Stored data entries
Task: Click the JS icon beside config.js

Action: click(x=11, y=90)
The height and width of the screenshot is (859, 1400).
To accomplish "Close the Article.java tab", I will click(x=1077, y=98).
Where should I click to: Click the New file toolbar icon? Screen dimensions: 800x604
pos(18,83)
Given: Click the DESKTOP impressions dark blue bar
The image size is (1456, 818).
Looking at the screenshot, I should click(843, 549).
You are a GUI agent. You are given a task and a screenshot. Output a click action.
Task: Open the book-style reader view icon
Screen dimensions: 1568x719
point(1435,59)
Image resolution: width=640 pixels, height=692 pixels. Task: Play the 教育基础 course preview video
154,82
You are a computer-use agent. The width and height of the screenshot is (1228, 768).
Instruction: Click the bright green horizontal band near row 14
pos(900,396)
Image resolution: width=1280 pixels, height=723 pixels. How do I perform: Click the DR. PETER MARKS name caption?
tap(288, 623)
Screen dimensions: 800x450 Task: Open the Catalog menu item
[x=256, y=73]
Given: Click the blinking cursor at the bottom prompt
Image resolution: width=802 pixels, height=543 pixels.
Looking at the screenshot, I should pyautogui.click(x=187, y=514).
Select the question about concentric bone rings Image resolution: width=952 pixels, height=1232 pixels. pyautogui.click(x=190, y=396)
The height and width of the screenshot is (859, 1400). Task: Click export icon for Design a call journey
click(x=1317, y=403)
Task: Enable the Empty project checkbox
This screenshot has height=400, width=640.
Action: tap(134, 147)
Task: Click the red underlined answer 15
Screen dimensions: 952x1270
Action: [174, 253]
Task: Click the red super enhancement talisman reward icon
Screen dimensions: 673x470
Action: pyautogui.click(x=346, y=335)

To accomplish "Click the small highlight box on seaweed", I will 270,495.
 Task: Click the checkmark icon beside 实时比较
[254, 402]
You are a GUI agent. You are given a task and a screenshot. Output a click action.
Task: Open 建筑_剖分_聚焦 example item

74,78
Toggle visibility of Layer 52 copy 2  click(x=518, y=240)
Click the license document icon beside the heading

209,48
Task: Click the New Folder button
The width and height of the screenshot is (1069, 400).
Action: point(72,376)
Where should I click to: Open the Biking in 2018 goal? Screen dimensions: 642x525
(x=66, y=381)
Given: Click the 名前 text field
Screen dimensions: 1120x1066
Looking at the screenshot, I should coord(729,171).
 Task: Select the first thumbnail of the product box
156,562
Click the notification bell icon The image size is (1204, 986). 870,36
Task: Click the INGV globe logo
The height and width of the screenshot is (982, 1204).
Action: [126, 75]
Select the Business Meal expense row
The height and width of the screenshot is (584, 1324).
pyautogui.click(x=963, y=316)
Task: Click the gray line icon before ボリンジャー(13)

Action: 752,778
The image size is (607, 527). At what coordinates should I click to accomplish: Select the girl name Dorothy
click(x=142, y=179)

▸ **WORK REQUIRED**
Write out a verbatim copy of the data, beginning with its first line and ending with the line that contains "Task: Open the book-style reader view icon".

▸ **ANSWER SECTION**
Task: Click the JS icon beside config.js

Action: click(x=11, y=90)
The height and width of the screenshot is (859, 1400).
To accomplish "Close the Article.java tab", I will click(x=1077, y=98).
Where should I click to: Click the New file toolbar icon? Screen dimensions: 800x604
pos(18,83)
Given: Click the DESKTOP impressions dark blue bar
The image size is (1456, 818).
Looking at the screenshot, I should click(843, 549).
You are a GUI agent. You are given a task and a screenshot. Output a click action.
Task: Open the book-style reader view icon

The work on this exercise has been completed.